Reviewed by Marie J. Kilker


When travel problems prevented a Zimbabwe Group from performing at the American Association of Community Theatres International "Festival in Paradise" 2010, Timothy Mooney moved from promoting to presenting his one-man comedy Moliere Than Thou. It's an anthology of Mooney's translated scenes from Moliere's classic, still very funny and relevant comedies  introduced by Mooney. In typical 17th century curled wigs and costume he can change by adding a tie or shedding a jacket, Mooney gives the setting and "point" of each selected  play before assuming its principal role.  Moliere has never been more accessible.
With a white wig, Mooney becomes crusty old Arnolphe in School for Wives, who shielded his ward Agnes since the age of 4 from all men, so that he might eventually wed her without rivals. He speaks to Agnes as if in his audience of how contact with young men can lead to perdition. Talking of Satan, he gets (actually) carried away! Back on stage, duded up, he's the Bourgeoise Gentilhomme with his silly ways and pretentious language.  As he pulls out his shirt over plain trousers, shedding embellishments of clothing and hair, Mooney becomes the religious  hypocrite Tartuffe.
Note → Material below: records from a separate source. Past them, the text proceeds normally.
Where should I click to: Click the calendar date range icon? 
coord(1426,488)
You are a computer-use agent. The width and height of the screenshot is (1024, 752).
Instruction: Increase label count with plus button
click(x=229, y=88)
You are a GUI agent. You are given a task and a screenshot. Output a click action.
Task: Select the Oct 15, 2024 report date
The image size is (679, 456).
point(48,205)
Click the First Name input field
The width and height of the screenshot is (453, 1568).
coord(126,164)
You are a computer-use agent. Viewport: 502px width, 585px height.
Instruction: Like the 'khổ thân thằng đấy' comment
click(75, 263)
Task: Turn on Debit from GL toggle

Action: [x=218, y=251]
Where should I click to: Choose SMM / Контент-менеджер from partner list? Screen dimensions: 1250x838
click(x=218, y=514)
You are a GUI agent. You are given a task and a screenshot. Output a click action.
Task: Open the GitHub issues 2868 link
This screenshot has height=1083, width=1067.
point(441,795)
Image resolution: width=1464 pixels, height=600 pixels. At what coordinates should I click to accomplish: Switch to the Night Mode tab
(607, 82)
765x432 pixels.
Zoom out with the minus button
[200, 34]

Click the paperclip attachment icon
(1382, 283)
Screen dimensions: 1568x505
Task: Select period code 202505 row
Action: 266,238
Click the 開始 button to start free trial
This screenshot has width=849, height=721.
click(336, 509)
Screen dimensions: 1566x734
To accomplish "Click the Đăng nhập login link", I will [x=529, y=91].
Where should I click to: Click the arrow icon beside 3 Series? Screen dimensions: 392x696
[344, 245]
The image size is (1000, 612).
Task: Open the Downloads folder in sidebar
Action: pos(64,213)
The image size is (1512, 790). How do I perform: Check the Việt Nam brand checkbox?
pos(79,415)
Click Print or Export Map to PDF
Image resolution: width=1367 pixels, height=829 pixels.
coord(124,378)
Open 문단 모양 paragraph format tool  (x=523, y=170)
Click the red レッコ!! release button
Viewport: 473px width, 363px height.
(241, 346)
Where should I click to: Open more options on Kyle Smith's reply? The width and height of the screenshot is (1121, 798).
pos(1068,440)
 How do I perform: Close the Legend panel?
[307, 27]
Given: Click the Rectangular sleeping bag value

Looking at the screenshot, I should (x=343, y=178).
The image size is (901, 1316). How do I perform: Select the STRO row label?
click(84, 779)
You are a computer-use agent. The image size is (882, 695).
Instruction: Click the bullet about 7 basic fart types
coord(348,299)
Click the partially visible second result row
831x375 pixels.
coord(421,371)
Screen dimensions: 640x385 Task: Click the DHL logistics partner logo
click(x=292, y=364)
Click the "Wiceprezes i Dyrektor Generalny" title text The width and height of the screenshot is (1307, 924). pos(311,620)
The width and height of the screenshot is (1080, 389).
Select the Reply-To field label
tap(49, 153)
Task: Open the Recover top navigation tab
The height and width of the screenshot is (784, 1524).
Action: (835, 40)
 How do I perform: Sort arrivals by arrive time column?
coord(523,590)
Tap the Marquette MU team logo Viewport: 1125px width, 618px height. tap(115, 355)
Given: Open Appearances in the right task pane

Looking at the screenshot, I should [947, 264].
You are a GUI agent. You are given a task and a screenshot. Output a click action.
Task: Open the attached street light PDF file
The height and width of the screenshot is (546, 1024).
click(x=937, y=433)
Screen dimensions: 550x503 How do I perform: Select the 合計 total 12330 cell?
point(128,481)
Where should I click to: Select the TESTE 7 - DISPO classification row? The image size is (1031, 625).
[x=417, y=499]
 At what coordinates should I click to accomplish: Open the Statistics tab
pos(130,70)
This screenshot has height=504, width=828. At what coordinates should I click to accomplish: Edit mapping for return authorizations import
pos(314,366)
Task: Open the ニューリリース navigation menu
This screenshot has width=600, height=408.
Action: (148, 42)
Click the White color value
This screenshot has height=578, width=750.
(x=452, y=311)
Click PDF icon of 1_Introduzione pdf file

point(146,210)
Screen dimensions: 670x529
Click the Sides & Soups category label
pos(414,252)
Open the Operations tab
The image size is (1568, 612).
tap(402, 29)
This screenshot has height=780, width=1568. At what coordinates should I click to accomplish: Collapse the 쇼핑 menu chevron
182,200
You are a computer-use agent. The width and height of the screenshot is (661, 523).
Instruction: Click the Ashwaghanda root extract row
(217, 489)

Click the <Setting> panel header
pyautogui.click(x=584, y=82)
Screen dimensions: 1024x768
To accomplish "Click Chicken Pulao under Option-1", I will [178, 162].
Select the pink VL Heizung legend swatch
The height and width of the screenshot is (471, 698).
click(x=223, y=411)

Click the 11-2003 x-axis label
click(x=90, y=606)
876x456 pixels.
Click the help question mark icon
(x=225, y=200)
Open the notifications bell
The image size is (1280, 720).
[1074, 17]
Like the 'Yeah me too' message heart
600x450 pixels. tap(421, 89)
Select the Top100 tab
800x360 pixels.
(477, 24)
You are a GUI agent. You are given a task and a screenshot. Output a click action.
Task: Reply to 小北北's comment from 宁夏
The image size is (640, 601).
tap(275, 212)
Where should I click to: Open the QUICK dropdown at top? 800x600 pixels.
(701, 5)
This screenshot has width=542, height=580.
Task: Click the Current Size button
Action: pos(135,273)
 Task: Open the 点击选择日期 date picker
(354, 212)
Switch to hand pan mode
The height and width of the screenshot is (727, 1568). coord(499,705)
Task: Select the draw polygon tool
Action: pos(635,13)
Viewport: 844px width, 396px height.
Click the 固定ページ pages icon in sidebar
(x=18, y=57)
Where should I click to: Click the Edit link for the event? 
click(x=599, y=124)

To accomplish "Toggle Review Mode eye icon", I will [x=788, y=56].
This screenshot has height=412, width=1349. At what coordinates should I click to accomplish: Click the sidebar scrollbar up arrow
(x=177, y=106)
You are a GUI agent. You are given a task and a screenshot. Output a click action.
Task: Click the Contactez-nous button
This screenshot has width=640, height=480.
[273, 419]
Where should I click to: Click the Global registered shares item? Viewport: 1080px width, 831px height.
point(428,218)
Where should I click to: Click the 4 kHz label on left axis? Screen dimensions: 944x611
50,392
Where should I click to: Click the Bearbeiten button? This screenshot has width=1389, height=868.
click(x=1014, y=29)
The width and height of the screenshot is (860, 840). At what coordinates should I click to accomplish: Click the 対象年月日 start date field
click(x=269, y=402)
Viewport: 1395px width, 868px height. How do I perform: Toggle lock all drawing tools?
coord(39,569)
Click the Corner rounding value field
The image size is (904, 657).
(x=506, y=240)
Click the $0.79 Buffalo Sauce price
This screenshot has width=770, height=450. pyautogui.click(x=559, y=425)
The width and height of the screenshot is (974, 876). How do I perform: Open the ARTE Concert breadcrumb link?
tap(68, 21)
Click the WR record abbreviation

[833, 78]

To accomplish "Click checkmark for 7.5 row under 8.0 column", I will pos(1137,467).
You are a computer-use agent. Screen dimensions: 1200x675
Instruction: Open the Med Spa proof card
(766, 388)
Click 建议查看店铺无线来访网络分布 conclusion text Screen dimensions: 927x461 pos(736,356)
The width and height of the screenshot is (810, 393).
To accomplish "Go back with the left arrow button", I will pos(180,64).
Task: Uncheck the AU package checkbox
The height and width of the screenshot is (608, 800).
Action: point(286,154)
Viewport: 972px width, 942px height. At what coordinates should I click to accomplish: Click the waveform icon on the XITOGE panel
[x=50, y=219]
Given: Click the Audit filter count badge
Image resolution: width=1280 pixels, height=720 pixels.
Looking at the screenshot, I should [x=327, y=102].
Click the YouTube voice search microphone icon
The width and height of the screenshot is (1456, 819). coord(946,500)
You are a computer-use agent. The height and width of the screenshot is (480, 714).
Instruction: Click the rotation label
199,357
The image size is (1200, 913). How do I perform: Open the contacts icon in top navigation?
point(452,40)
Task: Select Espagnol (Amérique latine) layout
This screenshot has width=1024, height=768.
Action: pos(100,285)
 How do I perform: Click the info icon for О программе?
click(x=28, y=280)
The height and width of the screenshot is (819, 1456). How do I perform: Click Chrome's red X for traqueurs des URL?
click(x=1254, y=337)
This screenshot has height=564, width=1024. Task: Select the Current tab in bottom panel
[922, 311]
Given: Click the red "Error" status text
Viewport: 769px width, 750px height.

As Moliere he explains his effort to make his villain "an independent charleton" -that is, not one of any specific religion,  then as Tartuffe launches into an attempted seduction of his patron's wife, Almira. Using an audience member to read her part, Mooney makes the most out of the coughs by which she's supposed to expose Tartuffe. He proves very skilled at evoking  audience  participation (later it's by a man listening to Scapin) without making his participants act silly. When he romps through the audience as Scapin or solicits for a "theatrical curtain fund," he's quite acrobatic and appealing.
As Sgnarelle  in Don Juan, as the title character in the still pertinent medical send-up The Doctor In Spite of Himself,  and as an uninspired nobleman pretending to be clever  before a group of  ladies,  Mooney varies his poetic, satirical, and vocal tones. He's truly what the French call an homme orchestre and, as Moliere and his characters, the "music" he produces most is laughter.
Moliere Than Thou lasts 1 hr., 15 minutes sans intermission. It is part of the Timothy Mooney Repertory Theatre ( that includes three one man shows Mooney plays at schools, theatres, conferences, festivals, and conventions throughout the country.